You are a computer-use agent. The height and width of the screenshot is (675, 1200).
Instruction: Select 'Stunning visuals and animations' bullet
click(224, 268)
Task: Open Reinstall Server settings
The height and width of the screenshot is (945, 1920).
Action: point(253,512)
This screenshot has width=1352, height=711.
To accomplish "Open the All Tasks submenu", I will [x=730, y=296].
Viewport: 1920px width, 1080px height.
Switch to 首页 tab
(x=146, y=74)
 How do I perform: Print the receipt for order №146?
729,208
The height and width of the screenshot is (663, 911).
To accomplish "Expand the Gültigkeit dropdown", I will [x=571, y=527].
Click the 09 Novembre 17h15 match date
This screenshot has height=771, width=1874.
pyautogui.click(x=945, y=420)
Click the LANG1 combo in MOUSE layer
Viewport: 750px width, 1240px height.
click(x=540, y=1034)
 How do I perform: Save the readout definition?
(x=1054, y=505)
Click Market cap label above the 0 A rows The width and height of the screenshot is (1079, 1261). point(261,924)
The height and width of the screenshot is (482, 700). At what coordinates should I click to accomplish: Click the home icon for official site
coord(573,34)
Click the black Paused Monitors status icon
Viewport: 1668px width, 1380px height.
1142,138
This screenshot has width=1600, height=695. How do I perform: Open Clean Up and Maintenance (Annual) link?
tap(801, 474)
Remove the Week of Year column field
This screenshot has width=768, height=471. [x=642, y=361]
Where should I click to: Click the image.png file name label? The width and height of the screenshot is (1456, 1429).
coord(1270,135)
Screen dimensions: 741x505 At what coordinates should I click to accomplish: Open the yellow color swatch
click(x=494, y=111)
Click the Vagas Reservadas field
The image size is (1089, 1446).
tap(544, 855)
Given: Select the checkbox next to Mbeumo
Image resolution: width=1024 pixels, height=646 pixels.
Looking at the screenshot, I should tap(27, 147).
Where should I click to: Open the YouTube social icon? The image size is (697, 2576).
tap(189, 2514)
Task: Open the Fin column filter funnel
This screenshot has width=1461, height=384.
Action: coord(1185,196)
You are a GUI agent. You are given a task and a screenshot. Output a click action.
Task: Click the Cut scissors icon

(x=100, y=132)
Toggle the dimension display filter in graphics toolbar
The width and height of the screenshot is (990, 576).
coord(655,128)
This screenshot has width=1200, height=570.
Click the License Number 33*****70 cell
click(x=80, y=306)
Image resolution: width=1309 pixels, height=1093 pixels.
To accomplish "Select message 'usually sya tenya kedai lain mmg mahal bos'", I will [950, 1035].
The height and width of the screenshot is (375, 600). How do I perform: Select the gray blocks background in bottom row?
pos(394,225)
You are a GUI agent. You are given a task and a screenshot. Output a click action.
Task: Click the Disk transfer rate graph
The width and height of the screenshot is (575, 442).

——

| WHAT YOU ARE ASKED TO DO |
The complete listing is needed again, with each line reproduced exactly.

| SOLUTION FOR THIS EXERCISE |
You are a computer-use agent. The height and width of the screenshot is (675, 1200).
Instruction: Select 'Stunning visuals and animations' bullet
click(224, 268)
Task: Open Reinstall Server settings
The height and width of the screenshot is (945, 1920).
Action: point(253,512)
This screenshot has width=1352, height=711.
To accomplish "Open the All Tasks submenu", I will [x=730, y=296].
Viewport: 1920px width, 1080px height.
Switch to 首页 tab
(x=146, y=74)
 How do I perform: Print the receipt for order №146?
729,208
The height and width of the screenshot is (663, 911).
To accomplish "Expand the Gültigkeit dropdown", I will [x=571, y=527].
Click the 09 Novembre 17h15 match date
This screenshot has height=771, width=1874.
pyautogui.click(x=945, y=420)
Click the LANG1 combo in MOUSE layer
Viewport: 750px width, 1240px height.
click(x=540, y=1034)
 How do I perform: Save the readout definition?
(x=1054, y=505)
Click Market cap label above the 0 A rows The width and height of the screenshot is (1079, 1261). point(261,924)
The height and width of the screenshot is (482, 700). At what coordinates should I click to accomplish: Click the home icon for official site
coord(573,34)
Click the black Paused Monitors status icon
Viewport: 1668px width, 1380px height.
1142,138
This screenshot has width=1600, height=695. How do I perform: Open Clean Up and Maintenance (Annual) link?
tap(801, 474)
Remove the Week of Year column field
This screenshot has width=768, height=471. [x=642, y=361]
Where should I click to: Click the image.png file name label? The width and height of the screenshot is (1456, 1429).
coord(1270,135)
Screen dimensions: 741x505 At what coordinates should I click to accomplish: Open the yellow color swatch
click(x=494, y=111)
Click the Vagas Reservadas field
The image size is (1089, 1446).
tap(544, 855)
Given: Select the checkbox next to Mbeumo
Image resolution: width=1024 pixels, height=646 pixels.
Looking at the screenshot, I should tap(27, 147).
Where should I click to: Open the YouTube social icon? The image size is (697, 2576).
tap(189, 2514)
Task: Open the Fin column filter funnel
This screenshot has width=1461, height=384.
Action: coord(1185,196)
You are a GUI agent. You are given a task and a screenshot. Output a click action.
Task: Click the Cut scissors icon

(x=100, y=132)
Toggle the dimension display filter in graphics toolbar
The width and height of the screenshot is (990, 576).
coord(655,128)
This screenshot has width=1200, height=570.
Click the License Number 33*****70 cell
click(x=80, y=306)
Image resolution: width=1309 pixels, height=1093 pixels.
To accomplish "Select message 'usually sya tenya kedai lain mmg mahal bos'", I will [950, 1035].
The height and width of the screenshot is (375, 600). How do I perform: Select the gray blocks background in bottom row?
pos(394,225)
You are a GUI agent. You are given a task and a screenshot. Output a click action.
Task: Click the Disk transfer rate graph
The width and height of the screenshot is (575, 442).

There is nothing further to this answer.